Até mesmo os próximos de Maduro ficaram revoltados com a dissolução da Assembleia. A procuradora-geral, Luisa Ortega Díaz, considerada uma aliada histórica do movimento bolivariano fundado por Hugo Chávez, manifestou “muita preocupação” com a decisão do Supremo que diz incorrer em “várias violações da ordem constitucional”.
Foi para impedir que uma situação que já era tensa passasse a ser insustentável que Maduro deu indicações para recuar. “Há uma controvérsia que deve resolver-se pela via do diálogo”, declarou. Escreve o El País que Maduro pretende apresentar-se como o mediador de um conflito institucional, com o duplo objectivo de afastar o rótulo de “ditador” que a oposição lhe cola e de apaziguar os organismos internacionais.
Oposição mantém críticas
A oposição não desiste dos protestos e este sábado centenas de pessoas concentraram-se em Caracas. Os deputados organizaram uma sessão especial da Assembleia Nacional ao ar livre numa praça da capital. O presidente da Assembleia, Julio Borges, diz que o discurso de Maduro e do oficialismo serve apenas para "afastar a pressão" do Governo. "Não podemos, de maneira alguma, aceitar convites nos quais quem deu o golpe de Estado aparece a querer a resolver a crise que criou", afirmou.
A relação entre o Executivo e a Assembleia tem-se tornado cada vez mais tensa. As instituições controladas pelos aliados do Governo, como o Supremo Tribunal, têm travado praticamente todas as iniciativas legislativas dos deputados oposicionistas. A grande exigência da oposição, reunida sob a égide da Mesa de Unidade Democrática, é a convocatória de um referendo para destituir Maduro e marcar eleições antecipadas.
Mas o Conselho Nacional Eleitoral suspendeu o processo de recolha de assinaturas para a marcação da consulta, enterrando em definitivo qualquer possibilidade de uma mudança por esta via.
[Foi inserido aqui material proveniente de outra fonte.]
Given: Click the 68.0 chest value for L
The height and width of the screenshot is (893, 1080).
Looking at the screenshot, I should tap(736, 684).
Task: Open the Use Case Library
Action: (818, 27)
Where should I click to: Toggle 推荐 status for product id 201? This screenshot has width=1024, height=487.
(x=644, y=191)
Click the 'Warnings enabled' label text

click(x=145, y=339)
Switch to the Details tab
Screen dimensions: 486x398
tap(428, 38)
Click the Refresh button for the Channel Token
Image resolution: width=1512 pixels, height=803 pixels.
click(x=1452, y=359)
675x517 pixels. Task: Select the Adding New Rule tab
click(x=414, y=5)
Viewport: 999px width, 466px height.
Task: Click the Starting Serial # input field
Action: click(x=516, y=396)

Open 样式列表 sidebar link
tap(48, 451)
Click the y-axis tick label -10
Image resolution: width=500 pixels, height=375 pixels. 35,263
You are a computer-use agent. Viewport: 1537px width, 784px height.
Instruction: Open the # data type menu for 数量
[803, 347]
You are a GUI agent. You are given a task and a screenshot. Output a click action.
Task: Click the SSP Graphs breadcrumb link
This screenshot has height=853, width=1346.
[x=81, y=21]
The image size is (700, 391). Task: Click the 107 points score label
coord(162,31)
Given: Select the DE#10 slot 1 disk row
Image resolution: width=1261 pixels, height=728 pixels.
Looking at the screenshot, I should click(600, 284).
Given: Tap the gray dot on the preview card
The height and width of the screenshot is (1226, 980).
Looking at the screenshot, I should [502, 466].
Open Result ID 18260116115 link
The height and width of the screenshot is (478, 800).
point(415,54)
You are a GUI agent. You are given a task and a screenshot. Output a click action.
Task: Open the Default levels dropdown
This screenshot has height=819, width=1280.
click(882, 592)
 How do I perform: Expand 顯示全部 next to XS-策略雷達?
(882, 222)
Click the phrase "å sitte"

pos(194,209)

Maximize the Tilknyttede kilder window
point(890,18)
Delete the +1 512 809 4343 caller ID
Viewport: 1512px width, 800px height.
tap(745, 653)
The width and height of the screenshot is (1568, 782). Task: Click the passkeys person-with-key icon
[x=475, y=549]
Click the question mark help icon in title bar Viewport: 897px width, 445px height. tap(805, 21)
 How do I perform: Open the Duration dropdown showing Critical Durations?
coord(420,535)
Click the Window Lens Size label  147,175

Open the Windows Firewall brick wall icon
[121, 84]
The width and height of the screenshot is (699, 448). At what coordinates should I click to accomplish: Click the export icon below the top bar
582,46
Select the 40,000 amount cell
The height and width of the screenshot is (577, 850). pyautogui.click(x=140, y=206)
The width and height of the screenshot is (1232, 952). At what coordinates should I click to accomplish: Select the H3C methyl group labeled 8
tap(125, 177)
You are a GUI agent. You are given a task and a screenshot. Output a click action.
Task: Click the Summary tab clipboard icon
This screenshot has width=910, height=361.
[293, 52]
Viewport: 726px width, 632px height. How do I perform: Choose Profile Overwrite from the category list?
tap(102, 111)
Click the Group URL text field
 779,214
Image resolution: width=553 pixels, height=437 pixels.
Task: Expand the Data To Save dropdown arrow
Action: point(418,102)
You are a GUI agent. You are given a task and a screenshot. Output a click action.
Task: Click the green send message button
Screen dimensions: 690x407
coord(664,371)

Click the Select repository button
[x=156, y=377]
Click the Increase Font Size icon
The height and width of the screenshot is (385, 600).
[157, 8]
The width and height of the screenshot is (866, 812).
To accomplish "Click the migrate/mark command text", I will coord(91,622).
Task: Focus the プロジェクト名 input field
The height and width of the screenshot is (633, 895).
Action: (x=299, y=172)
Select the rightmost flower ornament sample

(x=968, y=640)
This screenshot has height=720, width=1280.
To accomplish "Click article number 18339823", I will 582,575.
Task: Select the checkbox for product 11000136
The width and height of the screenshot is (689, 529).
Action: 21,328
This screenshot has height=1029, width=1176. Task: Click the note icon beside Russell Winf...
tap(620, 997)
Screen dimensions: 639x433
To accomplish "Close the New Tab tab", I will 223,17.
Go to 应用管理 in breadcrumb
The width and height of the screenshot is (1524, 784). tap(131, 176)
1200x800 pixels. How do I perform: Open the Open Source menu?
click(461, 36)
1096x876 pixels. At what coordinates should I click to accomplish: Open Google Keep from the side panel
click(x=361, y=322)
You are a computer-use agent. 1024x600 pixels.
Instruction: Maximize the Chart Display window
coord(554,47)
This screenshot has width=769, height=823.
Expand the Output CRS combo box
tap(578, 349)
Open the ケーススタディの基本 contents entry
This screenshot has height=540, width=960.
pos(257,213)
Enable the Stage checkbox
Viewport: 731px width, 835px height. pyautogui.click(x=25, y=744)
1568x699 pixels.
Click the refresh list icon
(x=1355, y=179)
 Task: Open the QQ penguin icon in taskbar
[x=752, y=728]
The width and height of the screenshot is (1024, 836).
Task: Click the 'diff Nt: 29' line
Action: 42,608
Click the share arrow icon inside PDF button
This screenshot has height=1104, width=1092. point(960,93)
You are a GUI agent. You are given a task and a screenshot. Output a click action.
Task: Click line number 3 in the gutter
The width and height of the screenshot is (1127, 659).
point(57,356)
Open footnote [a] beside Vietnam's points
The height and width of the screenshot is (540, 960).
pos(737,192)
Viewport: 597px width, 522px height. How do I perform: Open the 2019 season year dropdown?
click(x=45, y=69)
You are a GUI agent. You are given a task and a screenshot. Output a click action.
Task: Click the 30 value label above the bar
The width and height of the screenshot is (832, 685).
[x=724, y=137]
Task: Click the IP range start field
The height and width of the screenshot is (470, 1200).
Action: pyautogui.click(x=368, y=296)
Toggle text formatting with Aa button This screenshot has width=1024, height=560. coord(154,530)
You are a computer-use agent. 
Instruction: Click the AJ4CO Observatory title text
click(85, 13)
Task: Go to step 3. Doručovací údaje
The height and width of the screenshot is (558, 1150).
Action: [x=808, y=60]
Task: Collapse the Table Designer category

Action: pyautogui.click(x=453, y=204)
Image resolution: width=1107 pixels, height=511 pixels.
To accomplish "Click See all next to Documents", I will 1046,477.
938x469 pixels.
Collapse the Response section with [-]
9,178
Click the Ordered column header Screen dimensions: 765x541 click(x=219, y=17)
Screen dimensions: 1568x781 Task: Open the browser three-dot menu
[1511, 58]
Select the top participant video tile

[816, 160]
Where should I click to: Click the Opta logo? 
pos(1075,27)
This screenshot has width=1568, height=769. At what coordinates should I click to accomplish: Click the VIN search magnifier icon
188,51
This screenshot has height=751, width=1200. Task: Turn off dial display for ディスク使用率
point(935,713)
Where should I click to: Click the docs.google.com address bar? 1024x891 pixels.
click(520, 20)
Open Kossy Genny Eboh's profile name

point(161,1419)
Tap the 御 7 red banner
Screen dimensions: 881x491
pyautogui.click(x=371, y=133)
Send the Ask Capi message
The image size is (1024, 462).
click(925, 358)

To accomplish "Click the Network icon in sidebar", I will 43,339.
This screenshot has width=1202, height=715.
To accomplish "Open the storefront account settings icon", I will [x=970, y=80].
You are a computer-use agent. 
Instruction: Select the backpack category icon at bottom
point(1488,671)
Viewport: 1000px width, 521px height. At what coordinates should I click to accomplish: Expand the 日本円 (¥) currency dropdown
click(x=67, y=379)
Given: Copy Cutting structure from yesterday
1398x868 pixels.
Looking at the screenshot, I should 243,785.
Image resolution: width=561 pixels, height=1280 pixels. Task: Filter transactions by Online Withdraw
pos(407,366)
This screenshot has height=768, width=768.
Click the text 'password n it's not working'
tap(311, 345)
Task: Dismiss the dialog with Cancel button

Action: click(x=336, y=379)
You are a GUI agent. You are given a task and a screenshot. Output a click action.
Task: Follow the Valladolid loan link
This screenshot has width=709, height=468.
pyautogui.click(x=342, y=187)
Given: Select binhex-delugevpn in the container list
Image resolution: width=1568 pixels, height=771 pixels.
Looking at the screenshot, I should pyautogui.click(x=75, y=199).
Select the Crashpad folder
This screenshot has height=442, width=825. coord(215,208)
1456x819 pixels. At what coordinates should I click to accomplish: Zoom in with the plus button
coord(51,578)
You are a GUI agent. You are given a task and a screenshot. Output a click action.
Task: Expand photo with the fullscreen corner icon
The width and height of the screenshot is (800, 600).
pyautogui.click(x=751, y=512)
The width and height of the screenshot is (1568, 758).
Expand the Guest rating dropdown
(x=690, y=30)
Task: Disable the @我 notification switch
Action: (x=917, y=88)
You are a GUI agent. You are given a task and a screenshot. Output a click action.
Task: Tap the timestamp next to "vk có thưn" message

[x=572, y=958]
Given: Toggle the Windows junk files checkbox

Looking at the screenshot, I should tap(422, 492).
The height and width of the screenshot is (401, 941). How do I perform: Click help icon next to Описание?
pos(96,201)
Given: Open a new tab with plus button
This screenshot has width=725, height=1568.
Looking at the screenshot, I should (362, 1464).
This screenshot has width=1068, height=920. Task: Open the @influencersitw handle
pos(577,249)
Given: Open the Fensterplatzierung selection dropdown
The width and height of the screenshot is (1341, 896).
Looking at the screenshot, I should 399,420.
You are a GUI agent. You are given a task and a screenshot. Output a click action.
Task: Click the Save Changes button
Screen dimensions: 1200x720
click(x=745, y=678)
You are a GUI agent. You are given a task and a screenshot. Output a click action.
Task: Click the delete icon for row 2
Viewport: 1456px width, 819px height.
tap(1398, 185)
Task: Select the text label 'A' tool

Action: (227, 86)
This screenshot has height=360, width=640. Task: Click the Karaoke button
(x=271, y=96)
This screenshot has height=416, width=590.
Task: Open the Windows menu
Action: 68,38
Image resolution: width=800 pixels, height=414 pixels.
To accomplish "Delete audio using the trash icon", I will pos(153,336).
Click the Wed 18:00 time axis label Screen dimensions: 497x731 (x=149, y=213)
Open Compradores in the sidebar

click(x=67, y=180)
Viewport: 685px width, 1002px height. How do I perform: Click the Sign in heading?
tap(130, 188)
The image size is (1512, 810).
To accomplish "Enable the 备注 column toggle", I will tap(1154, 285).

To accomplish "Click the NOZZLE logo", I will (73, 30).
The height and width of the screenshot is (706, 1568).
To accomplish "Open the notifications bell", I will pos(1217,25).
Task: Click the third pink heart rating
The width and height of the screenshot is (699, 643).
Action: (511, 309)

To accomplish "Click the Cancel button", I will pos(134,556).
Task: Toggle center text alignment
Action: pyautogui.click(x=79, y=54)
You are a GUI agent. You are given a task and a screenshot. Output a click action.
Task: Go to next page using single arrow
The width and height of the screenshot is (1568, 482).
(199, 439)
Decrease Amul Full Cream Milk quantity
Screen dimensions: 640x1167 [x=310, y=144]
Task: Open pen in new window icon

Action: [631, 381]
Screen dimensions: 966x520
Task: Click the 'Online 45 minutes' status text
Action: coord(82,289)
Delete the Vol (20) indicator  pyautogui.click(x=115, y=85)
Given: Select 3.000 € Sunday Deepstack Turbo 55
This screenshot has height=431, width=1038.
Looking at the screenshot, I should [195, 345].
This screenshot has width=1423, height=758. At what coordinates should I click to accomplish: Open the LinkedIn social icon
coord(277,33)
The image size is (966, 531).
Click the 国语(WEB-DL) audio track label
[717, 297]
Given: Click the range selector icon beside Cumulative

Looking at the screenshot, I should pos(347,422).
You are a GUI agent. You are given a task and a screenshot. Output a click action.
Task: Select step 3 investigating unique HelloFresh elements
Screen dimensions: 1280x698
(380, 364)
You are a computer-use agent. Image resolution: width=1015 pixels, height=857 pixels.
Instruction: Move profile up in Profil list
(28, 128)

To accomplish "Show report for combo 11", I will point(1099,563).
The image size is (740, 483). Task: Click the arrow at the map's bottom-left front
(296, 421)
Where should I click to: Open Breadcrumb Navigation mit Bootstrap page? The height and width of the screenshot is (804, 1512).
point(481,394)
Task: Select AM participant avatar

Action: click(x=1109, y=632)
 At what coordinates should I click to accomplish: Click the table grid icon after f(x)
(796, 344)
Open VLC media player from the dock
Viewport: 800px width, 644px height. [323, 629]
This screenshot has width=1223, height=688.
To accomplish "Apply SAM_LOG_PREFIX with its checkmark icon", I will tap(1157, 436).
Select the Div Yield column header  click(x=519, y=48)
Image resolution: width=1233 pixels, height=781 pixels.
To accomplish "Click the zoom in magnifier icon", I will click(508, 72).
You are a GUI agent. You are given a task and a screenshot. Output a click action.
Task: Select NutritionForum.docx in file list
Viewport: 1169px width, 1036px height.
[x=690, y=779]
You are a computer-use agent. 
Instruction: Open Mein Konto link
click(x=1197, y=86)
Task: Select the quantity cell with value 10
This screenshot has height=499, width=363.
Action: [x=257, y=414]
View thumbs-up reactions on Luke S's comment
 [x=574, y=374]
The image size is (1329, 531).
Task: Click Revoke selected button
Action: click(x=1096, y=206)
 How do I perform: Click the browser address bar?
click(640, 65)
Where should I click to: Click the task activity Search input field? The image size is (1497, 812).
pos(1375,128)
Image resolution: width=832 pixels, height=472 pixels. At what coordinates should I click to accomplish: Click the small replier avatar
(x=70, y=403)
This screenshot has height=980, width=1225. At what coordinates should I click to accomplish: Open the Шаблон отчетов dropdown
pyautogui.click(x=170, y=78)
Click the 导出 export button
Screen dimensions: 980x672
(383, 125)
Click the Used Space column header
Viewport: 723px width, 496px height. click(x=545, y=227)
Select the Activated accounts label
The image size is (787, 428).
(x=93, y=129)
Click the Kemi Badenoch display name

A Venezuela está a atravessar uma crise económica profunda, motivada pela queda dos preços do petróleo – de onde provém quase em exclusivo a totalidade das receitas públicas. A inflação galopante conduz a uma escassez sem precedentes de produtos básicos, como o pão ou os medicamentos, a que acresce uma crise energética que provoca falhas de electricidade quotidianas. Governo e oposição culpam-se mutuamente pelo estado do país. A decisão do Supremo Tribunal é também uma resposta à crise económica, para permitir que o Governo possa criar joint-ventures de exploração de petróleo sem necessidade de aprovação parlamentar, explica a Reuters.